İpekçi, "Türk Dünyasında Kadın ve Moda Etkinlikleri" kapsamında bir otelin konferans salonunda düzenlenen "Türk Dünyasında Moda" panelinde yaptığı konuşmada, Türkiye'nin ilk giysi tasarımcılarından olduğunu söyledi
Bu konuda yurtdışında eğitim aldığını ifade eden İpekçi, şunları kaydetti:
"Meslek hayatımda 43 yıldır hep aynı şeyi söyledim, çağdaş olmak farklı bir şey ama köklerine sadık kalmak da farklı bir şey. Her kültürel olayda olduğu gibi esasında moda kavramı bir sanat değildir. Giysi bir sanattır, moda ise onun paraya çevrilmiş şeklidir. Şimdi maalesef batılılaşma diye yanlış bir kavram gelmiş. Çünkü çağdaş olmak, batılı olmak değildir. Ben bir batılı değilim, ben Avrasyalıyım. Çünkü babam Selanikli, annem Anadolu topraklarından. O zaman batıyı taklit etmem gerekmiyor ama dünyadaki trendleri bilhassa gençler takip edebilirler. Benim esas konum, kostüm tarihidir. Kostüm tarihine baktığımız zaman yüzyıllar boyunca batılılar doğuyu taklit etmiş. Rönesans'taki bütün desenlerin yüzde 90'ı bizim bu topraklarımızdan ve Asya'dan alınmış desenlerdir. Hereke'den tutun da Diyarbakır'dan giden kumaşlar vardır."

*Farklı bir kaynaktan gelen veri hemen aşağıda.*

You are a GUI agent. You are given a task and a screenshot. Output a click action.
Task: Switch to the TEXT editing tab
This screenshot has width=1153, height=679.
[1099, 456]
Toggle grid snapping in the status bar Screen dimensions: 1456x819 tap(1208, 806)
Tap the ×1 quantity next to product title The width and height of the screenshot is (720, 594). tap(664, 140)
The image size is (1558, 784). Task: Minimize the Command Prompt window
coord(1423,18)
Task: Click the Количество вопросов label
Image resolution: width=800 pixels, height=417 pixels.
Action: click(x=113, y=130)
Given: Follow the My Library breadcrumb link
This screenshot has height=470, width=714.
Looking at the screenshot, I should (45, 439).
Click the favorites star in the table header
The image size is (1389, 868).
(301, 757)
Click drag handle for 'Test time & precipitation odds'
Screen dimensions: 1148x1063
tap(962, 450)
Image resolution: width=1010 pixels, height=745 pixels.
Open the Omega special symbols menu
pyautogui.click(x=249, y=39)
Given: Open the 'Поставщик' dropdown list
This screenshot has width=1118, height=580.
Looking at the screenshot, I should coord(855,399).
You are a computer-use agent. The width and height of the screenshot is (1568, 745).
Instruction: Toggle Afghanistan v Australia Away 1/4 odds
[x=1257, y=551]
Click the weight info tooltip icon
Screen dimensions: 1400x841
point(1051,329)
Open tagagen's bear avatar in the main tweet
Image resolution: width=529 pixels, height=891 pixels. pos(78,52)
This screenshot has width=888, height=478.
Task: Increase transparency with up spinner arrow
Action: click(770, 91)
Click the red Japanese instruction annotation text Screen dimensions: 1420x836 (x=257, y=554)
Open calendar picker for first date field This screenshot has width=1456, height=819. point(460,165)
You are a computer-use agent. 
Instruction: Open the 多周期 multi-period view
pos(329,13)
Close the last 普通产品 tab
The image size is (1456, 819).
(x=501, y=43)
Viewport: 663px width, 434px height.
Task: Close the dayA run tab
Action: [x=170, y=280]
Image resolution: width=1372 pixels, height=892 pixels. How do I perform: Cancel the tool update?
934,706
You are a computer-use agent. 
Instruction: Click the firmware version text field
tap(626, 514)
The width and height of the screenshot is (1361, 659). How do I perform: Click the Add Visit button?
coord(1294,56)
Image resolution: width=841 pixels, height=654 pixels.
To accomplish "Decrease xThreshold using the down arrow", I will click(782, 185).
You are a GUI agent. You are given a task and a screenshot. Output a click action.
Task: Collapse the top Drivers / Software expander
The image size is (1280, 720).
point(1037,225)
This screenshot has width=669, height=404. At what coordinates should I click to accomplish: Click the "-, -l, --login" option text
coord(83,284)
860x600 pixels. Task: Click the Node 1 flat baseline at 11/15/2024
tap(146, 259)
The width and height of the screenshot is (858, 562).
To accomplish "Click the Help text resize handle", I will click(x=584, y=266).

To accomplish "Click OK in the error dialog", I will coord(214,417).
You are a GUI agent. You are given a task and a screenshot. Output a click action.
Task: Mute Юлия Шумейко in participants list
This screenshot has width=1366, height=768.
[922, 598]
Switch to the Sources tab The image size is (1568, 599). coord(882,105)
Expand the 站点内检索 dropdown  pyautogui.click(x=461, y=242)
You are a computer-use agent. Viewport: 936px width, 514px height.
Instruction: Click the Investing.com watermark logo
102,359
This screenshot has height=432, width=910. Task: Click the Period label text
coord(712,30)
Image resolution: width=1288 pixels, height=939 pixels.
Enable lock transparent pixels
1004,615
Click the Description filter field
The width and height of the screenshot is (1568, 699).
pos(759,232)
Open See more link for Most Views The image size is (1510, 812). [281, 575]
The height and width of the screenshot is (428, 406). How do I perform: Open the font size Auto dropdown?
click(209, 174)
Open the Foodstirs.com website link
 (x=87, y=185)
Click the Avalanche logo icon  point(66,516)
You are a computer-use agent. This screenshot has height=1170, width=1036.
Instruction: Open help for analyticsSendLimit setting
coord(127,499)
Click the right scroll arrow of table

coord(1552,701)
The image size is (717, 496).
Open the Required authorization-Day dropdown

İpekçi, Anadolu topraklarında yaşayan Türk kadınlarının kullandığı iğne oyalarına da değinerek, "Anadolu topraklarındaki iğne oyaları hepimize süs gibi gelir ama aslında o iğne oyaları konuşur. Her bir iğne oyasının anlamı ve manası vardır" dedi.
İpekçi, konferans salonunda bulunan ve tasarım bölümünde öğrenim gören üniversite öğrencilerine de tasarımla ilgili öneriler sundu.
Panelin ardından etkinliğe katılanlar, İpekçi ile fotoğraf çektirdi.